*** Opening of SUPPLIED ENTRIES ***

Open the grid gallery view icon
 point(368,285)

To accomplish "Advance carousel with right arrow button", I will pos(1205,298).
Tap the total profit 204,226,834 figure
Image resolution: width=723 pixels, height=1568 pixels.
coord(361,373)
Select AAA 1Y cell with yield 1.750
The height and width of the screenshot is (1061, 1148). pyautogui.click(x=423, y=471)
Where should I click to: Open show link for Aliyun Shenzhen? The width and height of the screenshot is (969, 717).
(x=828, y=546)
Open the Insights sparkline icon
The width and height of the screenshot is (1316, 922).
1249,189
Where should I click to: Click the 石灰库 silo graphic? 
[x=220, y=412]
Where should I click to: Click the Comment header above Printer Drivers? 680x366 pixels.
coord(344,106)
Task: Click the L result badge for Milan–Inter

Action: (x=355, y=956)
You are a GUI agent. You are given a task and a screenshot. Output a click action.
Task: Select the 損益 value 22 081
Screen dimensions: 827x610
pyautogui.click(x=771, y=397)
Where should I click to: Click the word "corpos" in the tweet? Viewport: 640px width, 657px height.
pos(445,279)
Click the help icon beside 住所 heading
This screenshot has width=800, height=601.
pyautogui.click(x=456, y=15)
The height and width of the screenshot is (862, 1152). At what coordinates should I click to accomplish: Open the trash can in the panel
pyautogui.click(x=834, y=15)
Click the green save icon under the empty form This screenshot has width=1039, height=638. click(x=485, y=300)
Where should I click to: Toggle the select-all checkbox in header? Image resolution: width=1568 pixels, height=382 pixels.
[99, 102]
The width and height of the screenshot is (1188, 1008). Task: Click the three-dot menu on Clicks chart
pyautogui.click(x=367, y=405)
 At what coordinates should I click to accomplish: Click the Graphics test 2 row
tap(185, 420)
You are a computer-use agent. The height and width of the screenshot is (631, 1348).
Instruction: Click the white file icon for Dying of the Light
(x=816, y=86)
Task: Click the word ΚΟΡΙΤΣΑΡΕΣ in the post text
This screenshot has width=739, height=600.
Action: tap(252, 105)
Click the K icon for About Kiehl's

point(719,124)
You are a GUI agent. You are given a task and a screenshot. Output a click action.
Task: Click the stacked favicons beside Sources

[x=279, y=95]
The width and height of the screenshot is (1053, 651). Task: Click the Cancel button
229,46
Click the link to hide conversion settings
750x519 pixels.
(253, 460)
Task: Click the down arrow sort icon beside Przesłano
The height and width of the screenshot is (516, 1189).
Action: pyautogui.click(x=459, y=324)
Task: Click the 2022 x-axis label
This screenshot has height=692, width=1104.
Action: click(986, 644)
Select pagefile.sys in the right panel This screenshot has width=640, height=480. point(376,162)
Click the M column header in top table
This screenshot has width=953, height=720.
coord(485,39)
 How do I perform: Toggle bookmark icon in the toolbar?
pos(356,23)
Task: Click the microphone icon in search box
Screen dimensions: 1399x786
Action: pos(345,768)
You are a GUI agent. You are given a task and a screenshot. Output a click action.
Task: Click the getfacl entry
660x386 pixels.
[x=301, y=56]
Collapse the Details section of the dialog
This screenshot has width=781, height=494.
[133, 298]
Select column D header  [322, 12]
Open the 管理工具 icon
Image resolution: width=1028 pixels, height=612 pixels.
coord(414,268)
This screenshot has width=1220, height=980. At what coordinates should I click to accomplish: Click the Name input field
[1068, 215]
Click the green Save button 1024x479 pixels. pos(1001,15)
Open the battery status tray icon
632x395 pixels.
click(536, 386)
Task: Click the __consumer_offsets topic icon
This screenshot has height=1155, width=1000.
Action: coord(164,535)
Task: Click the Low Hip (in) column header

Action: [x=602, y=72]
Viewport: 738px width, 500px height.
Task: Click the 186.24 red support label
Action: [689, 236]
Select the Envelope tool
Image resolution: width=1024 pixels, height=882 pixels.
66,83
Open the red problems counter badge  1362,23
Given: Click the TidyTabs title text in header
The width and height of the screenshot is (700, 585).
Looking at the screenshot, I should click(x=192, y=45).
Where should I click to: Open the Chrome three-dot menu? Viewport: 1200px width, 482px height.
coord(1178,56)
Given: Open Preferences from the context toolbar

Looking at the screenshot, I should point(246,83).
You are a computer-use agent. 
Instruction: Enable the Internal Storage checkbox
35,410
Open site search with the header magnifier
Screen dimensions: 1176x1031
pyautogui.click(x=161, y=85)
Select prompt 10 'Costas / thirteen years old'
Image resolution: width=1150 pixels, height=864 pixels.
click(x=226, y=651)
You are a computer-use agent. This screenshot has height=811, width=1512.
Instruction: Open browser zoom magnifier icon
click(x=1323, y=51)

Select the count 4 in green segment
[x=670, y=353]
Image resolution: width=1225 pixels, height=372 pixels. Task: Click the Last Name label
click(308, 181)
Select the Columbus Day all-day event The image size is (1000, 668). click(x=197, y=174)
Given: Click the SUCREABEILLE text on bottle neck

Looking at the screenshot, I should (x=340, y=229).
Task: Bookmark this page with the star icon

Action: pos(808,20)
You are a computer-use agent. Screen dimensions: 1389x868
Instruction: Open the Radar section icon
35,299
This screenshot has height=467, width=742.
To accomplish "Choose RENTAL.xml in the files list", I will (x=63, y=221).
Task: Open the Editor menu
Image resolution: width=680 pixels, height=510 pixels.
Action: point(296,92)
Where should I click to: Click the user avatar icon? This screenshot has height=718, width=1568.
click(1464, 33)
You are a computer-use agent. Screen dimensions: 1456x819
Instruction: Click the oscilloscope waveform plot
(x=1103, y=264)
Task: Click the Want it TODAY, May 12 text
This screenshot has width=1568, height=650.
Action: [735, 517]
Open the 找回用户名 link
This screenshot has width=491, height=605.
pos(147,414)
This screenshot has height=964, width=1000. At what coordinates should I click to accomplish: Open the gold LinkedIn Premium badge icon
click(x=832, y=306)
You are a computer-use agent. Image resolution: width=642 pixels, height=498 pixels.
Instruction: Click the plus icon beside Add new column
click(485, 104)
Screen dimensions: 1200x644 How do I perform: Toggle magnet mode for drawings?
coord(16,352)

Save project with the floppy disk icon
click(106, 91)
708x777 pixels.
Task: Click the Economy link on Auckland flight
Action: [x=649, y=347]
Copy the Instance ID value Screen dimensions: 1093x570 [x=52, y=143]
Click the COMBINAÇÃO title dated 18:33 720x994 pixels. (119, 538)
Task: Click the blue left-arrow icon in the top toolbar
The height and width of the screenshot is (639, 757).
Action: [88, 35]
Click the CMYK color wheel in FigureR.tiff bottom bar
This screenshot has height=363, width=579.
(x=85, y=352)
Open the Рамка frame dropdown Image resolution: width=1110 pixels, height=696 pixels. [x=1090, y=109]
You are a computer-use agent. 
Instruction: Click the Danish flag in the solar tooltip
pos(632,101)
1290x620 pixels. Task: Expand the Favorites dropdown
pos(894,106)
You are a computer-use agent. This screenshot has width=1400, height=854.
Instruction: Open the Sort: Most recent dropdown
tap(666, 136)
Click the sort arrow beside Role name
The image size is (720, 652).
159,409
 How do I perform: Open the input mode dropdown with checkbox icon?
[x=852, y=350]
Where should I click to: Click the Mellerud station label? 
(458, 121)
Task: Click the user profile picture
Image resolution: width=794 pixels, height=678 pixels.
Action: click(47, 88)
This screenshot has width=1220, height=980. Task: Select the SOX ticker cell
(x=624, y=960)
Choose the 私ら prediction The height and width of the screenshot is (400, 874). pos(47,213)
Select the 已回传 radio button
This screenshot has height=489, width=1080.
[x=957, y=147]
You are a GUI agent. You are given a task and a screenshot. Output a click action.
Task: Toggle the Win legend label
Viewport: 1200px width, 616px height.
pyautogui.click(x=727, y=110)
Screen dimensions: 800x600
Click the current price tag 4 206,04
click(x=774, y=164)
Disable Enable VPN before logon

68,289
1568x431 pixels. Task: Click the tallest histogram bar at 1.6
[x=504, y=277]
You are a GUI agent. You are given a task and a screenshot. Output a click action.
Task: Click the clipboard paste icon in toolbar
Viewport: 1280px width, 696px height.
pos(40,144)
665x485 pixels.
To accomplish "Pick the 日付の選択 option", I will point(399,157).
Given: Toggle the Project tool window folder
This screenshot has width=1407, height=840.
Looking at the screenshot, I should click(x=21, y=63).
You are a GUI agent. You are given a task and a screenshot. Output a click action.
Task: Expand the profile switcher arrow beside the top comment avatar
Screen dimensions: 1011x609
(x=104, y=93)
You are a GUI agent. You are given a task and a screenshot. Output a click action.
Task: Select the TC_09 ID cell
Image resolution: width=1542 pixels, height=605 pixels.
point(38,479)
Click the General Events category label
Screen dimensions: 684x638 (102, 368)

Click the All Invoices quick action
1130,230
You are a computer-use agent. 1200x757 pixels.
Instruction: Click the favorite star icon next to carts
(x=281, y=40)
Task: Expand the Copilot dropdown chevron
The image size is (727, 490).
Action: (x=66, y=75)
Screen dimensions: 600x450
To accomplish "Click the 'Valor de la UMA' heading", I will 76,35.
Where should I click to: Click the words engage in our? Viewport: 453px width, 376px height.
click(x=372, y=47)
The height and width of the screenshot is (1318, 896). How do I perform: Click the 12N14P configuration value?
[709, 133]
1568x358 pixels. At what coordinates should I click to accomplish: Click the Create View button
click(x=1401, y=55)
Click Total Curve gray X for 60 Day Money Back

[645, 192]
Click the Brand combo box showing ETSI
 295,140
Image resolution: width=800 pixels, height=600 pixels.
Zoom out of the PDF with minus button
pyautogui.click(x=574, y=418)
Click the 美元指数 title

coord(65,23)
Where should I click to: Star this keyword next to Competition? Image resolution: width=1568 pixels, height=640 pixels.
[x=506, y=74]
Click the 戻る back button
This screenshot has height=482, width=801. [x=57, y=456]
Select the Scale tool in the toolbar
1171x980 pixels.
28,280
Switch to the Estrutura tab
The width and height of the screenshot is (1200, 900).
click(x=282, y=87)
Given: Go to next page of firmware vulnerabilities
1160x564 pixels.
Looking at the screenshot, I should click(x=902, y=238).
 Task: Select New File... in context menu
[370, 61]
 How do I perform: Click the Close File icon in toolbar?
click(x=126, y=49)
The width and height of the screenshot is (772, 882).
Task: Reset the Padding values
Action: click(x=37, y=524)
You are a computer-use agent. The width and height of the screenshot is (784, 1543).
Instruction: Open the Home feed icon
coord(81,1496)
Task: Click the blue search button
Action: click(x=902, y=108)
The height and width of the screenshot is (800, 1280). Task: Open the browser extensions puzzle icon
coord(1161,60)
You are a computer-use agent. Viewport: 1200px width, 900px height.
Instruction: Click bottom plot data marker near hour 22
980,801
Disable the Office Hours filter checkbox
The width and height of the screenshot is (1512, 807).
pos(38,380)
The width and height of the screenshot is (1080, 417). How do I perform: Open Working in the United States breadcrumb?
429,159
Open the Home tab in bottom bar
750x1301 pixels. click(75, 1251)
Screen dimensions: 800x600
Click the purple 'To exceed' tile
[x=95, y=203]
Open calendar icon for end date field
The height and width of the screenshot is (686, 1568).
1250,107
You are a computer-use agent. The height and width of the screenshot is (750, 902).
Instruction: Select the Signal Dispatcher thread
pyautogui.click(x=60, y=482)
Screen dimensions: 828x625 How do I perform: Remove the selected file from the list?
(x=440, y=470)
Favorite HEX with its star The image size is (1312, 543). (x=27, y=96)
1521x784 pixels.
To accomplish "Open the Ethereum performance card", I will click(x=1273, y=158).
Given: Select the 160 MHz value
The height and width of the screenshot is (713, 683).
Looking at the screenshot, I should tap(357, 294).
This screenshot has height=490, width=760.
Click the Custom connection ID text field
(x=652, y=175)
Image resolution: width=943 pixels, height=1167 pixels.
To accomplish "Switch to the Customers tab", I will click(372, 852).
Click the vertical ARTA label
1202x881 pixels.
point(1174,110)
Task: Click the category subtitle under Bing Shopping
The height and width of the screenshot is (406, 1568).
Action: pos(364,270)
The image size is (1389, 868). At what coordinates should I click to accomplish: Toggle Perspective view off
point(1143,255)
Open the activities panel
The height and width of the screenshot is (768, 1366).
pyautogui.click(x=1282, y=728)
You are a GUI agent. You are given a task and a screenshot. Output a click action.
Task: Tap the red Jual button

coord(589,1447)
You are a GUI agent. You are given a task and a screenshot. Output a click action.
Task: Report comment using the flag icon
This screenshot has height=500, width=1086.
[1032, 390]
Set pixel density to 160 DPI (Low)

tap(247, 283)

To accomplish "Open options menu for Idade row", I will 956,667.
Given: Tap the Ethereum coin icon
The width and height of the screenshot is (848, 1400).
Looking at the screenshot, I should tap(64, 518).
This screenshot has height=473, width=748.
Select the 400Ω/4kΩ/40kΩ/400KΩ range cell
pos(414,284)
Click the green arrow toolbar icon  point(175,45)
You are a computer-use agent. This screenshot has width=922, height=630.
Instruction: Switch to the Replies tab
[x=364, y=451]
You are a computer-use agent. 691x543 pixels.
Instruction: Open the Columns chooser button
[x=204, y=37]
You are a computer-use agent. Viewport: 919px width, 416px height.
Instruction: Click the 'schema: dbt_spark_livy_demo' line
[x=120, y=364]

*** Close of SUPPLIED ENTRIES ***

■ WORK ITEM
A bare number is the expected answer: the tally of lines in the records above holding "Ethereum".

■ TASK SOLUTION
2